The Romans invented the robe known as Ataiwjh / Altoja (Toga) ,a Roman robe purely worn by the Romans leaders on all occasions that they were victorious in, and the color of the dress Altoja determines the status of the person in the Roman society, also women that were divorced have worn it.

The distinctive outfit of the married Romanian woman was the Stola, a Greek uniform, made of wool or silk.The stella was worn over the tunic or tunic, a broad robe long enough to cover the tunica, which was fixed around the body with belts, and made up of broad folds on the chest, and sometimes the stula was attached to the shoulders by pins or broaches.

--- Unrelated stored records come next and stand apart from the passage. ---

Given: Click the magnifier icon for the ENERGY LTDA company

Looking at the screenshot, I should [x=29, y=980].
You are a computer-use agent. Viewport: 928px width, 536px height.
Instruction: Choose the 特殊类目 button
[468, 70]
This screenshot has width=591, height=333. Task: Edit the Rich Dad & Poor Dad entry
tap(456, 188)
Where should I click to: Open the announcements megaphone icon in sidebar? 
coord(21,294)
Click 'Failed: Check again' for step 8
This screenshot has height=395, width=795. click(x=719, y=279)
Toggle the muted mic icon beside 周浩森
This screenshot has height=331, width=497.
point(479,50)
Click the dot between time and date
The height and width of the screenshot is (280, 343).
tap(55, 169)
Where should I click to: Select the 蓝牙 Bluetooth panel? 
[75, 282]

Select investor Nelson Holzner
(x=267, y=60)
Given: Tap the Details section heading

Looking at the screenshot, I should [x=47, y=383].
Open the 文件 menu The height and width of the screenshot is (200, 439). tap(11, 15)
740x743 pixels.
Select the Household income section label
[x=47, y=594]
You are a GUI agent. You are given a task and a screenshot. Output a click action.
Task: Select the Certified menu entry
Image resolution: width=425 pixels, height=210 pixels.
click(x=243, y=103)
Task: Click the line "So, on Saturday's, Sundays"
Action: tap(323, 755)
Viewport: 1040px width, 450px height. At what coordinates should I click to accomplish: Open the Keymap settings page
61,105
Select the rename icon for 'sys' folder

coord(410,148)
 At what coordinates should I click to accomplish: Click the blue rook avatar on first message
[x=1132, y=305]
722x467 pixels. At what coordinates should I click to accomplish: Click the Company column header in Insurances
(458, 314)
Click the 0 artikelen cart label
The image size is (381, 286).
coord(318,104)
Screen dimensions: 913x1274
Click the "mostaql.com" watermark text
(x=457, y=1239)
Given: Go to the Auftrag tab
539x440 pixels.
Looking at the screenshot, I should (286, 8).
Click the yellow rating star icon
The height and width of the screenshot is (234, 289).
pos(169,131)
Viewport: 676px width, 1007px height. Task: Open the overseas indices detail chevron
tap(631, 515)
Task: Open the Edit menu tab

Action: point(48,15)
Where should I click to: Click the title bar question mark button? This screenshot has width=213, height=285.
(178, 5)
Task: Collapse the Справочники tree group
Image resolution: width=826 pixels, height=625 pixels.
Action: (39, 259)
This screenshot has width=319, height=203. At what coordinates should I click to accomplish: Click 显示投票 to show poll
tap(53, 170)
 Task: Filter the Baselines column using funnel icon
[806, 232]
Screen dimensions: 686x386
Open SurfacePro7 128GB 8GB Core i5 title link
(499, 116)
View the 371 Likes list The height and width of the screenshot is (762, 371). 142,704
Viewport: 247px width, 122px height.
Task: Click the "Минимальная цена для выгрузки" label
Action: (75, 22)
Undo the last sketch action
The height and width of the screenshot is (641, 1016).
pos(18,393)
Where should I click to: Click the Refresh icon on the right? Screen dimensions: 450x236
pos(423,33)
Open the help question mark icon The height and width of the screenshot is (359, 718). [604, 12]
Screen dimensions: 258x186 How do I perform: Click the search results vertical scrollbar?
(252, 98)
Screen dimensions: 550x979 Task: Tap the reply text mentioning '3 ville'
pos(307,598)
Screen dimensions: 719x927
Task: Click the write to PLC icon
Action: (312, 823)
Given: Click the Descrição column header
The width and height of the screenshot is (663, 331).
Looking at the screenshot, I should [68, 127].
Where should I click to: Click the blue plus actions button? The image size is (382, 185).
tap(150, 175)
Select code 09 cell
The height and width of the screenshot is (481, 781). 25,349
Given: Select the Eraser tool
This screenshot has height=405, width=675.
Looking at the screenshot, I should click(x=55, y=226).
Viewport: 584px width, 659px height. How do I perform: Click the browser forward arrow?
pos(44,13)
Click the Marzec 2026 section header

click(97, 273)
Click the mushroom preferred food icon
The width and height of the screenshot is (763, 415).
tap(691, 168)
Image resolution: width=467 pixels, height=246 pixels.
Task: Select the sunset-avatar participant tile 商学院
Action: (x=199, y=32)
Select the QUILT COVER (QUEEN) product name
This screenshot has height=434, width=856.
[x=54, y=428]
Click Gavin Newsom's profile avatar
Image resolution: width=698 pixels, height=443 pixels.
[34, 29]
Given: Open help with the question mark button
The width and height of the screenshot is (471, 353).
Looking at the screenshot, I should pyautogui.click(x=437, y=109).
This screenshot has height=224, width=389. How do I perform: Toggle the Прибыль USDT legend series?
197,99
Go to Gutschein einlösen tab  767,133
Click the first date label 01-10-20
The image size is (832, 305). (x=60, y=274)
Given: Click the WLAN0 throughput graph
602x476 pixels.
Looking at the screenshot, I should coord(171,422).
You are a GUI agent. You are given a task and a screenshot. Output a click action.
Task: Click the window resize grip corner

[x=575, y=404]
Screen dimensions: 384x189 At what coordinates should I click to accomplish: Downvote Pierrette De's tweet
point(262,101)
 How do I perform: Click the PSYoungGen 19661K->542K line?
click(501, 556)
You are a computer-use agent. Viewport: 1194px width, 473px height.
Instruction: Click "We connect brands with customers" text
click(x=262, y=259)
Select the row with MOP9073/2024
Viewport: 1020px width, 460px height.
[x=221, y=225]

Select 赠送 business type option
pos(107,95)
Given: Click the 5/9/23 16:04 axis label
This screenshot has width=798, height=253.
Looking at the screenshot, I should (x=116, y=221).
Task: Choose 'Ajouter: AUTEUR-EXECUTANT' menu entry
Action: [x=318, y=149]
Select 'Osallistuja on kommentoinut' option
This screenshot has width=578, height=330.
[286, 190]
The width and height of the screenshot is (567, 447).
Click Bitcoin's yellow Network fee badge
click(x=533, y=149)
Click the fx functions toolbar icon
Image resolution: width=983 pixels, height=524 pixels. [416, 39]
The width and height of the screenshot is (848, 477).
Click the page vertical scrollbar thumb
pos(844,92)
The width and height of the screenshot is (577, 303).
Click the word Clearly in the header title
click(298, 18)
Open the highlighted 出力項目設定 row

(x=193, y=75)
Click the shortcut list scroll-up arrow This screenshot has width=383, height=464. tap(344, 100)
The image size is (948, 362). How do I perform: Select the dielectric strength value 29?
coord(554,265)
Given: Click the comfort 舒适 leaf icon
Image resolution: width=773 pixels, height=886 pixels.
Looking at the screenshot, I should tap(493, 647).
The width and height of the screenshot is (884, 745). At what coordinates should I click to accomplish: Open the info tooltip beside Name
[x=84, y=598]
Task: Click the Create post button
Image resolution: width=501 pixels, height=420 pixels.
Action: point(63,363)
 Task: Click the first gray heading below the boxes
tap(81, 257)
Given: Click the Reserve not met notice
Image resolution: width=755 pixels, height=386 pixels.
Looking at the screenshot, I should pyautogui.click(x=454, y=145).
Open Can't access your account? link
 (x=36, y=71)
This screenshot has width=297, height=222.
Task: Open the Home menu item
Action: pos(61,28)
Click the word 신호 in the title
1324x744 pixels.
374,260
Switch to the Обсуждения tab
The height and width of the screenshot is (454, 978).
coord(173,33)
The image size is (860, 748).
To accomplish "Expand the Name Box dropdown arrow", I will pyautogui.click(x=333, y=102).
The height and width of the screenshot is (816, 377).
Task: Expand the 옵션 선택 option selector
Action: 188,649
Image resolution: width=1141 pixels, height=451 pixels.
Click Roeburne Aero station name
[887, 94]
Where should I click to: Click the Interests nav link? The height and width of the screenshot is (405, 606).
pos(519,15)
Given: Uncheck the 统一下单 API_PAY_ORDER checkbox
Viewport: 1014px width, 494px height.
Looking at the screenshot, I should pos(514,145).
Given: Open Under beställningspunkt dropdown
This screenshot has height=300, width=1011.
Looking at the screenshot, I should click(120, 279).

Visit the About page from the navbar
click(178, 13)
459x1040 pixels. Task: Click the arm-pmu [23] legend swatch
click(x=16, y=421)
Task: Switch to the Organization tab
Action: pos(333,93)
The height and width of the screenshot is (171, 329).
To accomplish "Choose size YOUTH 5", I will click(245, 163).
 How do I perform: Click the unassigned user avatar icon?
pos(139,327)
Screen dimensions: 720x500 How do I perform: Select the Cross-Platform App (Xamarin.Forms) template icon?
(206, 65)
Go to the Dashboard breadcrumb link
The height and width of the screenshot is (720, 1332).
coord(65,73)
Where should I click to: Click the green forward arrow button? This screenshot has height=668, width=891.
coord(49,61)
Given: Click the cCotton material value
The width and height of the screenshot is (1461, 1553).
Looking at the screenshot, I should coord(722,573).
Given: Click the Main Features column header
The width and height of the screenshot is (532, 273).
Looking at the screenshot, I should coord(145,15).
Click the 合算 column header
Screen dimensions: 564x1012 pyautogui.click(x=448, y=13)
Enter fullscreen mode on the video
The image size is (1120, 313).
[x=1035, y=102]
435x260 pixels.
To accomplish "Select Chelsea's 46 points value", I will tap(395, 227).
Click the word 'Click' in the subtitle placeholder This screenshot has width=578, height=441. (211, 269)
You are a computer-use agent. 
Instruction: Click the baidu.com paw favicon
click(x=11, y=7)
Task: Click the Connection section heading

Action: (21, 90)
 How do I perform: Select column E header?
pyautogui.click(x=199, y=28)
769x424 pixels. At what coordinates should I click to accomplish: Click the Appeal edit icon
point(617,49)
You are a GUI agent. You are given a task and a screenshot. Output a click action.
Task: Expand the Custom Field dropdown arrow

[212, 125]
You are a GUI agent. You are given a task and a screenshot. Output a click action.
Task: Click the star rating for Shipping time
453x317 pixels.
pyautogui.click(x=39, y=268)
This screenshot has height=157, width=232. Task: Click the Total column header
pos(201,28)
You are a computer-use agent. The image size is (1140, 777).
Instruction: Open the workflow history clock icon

The Roman woman also wore Dalmatica, a costume taken from Asia Minor, which was also worn over the Tunic. The most important feature is the wide sleeves, which were often decorated with ribbons, and was liked by Romanian ladies and is was of popular use between them. As used by high classes, was indicative of the height of the status of women and their size. The Dalmatian costume was about 20 to 25 centimeters in length and usually does not have a belt.